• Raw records
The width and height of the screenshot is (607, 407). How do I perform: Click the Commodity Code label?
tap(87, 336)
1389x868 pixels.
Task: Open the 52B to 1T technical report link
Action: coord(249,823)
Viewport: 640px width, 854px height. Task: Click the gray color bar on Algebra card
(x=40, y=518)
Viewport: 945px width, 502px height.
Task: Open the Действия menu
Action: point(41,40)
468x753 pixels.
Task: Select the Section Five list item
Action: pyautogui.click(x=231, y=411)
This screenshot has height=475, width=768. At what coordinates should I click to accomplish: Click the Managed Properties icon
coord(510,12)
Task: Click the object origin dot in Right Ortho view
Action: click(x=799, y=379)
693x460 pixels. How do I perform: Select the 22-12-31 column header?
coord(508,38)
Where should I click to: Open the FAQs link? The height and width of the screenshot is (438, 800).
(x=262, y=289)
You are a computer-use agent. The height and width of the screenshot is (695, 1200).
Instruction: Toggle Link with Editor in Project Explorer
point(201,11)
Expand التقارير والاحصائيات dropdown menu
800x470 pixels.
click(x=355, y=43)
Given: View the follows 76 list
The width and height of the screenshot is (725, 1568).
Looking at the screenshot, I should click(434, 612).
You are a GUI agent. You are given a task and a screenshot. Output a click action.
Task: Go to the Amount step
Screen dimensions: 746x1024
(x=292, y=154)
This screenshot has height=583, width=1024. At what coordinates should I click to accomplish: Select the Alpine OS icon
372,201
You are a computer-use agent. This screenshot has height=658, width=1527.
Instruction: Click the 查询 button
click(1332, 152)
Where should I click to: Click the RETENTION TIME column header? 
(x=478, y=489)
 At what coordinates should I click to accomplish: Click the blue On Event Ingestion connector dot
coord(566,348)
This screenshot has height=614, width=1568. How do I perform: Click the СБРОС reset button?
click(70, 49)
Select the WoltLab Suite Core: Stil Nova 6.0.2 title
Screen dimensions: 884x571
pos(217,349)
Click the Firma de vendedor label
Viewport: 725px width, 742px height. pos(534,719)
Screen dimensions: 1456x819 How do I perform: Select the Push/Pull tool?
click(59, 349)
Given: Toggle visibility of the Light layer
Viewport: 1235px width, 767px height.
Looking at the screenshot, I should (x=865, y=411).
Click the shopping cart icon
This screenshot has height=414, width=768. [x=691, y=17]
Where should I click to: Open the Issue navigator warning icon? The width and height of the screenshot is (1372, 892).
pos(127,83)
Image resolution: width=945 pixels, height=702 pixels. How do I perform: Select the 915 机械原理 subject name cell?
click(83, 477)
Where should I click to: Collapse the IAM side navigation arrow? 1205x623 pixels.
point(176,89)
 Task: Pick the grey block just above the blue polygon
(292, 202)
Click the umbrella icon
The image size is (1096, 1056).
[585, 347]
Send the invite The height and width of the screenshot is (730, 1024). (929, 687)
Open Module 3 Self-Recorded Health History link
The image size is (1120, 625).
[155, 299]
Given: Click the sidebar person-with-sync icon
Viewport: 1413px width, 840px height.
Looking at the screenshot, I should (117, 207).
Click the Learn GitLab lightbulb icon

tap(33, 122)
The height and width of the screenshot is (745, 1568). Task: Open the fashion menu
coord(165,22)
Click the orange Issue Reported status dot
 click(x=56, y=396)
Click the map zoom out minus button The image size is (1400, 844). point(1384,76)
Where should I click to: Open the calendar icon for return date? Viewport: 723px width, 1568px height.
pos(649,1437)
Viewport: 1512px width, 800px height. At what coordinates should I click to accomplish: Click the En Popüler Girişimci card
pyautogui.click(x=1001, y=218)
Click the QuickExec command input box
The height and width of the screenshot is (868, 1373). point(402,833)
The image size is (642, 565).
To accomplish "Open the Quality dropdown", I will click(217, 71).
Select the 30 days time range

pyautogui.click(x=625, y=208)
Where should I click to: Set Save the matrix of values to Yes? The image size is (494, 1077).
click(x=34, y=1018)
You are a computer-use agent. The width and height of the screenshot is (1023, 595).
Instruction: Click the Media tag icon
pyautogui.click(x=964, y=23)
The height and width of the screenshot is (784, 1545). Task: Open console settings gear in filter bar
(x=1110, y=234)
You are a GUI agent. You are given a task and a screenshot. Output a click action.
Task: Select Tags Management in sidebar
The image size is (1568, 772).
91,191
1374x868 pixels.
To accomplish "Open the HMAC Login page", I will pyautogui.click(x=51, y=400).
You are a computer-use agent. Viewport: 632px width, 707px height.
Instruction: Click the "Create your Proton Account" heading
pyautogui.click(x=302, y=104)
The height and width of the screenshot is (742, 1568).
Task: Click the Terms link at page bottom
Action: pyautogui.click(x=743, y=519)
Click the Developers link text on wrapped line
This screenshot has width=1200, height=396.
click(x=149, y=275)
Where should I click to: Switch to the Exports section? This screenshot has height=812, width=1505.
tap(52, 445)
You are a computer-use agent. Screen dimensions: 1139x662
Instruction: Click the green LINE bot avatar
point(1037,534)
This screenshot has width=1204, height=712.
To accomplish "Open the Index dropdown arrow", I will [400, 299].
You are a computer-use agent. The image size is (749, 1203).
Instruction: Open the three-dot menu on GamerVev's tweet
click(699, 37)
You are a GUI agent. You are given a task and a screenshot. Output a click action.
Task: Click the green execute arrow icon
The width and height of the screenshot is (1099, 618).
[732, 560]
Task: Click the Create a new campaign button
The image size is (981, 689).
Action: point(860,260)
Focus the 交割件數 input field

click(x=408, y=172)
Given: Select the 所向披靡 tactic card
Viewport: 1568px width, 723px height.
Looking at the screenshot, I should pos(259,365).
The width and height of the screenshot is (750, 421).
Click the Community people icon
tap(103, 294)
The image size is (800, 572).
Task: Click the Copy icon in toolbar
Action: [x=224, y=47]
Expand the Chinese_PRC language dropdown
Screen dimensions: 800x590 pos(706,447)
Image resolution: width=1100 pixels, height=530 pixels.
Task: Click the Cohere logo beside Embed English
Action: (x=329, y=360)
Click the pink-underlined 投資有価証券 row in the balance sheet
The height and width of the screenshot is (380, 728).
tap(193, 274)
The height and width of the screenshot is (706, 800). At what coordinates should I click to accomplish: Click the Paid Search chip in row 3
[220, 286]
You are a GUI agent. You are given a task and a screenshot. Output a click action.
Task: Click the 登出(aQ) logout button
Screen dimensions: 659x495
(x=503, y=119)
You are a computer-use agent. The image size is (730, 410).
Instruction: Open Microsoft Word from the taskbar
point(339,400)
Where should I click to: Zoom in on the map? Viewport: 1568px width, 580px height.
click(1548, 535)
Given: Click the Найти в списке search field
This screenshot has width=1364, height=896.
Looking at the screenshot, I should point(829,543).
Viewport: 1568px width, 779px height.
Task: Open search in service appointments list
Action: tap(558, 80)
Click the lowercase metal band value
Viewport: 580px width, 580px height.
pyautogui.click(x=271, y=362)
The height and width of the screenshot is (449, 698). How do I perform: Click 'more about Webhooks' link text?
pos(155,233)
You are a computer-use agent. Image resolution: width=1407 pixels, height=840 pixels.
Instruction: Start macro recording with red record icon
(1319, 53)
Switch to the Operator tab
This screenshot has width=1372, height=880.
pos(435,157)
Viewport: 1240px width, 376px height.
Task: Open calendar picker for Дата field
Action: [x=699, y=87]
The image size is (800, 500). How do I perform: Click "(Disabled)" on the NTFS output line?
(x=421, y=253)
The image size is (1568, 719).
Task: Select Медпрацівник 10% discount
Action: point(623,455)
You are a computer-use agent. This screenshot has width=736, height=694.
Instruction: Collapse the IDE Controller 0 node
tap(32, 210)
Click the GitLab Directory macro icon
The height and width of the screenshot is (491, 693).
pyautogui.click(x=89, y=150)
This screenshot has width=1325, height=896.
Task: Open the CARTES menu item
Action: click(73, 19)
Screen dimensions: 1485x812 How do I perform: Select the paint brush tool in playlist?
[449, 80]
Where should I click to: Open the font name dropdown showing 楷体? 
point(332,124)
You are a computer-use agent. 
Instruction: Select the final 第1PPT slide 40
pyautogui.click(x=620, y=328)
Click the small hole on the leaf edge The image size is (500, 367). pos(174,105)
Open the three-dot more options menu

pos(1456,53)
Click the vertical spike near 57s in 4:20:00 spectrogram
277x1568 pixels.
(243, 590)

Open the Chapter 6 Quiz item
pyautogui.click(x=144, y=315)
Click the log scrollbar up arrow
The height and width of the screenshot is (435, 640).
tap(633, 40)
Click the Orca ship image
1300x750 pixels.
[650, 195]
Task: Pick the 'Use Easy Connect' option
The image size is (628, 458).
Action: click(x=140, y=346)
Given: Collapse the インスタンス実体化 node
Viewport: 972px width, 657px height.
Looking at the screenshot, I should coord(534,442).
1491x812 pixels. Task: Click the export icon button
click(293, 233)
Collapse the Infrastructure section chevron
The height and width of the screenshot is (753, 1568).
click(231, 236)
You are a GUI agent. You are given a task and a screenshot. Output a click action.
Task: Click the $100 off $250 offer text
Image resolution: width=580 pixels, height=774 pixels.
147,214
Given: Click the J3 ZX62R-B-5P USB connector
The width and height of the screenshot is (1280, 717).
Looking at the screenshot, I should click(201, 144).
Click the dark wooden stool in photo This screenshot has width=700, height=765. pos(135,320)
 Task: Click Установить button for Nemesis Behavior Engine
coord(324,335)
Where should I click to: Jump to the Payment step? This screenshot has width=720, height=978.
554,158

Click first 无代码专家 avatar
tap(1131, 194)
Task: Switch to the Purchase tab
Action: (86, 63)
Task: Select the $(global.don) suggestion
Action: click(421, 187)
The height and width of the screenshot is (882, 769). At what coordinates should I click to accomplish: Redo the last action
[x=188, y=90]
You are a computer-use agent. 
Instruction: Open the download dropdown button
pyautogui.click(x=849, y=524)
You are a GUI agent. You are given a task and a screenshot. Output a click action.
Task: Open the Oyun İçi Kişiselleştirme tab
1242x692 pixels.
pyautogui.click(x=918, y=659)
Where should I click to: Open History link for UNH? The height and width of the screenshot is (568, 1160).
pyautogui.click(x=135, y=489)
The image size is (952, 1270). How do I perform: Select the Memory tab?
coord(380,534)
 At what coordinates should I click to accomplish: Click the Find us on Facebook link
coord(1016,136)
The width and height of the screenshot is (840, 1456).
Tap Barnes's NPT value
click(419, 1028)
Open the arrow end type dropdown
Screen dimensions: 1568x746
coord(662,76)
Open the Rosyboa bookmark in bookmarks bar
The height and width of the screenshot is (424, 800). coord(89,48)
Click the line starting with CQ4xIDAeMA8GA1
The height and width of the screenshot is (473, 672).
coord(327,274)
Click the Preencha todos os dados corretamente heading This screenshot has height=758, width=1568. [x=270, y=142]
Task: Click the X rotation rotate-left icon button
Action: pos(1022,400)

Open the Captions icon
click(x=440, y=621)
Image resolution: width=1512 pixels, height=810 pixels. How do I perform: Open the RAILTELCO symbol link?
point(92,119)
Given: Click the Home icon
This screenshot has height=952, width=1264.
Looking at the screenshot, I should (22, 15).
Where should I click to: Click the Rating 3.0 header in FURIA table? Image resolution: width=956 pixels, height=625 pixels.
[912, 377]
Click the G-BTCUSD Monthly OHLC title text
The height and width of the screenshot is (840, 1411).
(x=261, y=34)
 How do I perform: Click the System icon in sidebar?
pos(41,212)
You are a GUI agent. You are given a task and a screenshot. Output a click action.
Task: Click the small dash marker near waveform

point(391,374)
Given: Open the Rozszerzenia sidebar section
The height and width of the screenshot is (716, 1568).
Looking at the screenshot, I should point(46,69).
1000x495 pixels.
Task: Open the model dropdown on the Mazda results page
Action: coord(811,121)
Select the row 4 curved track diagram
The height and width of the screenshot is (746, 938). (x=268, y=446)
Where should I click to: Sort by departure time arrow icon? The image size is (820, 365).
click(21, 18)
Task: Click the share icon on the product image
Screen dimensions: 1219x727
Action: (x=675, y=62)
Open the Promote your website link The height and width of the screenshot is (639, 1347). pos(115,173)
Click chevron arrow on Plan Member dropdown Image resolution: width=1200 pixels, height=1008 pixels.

• Given exercise
Return each line of the rows above that contains the word "near", copying every such line in full.

• Output for this exercise
Click the vertical spike near 57s in 4:20:00 spectrogram
Task: Click the small dash marker near waveform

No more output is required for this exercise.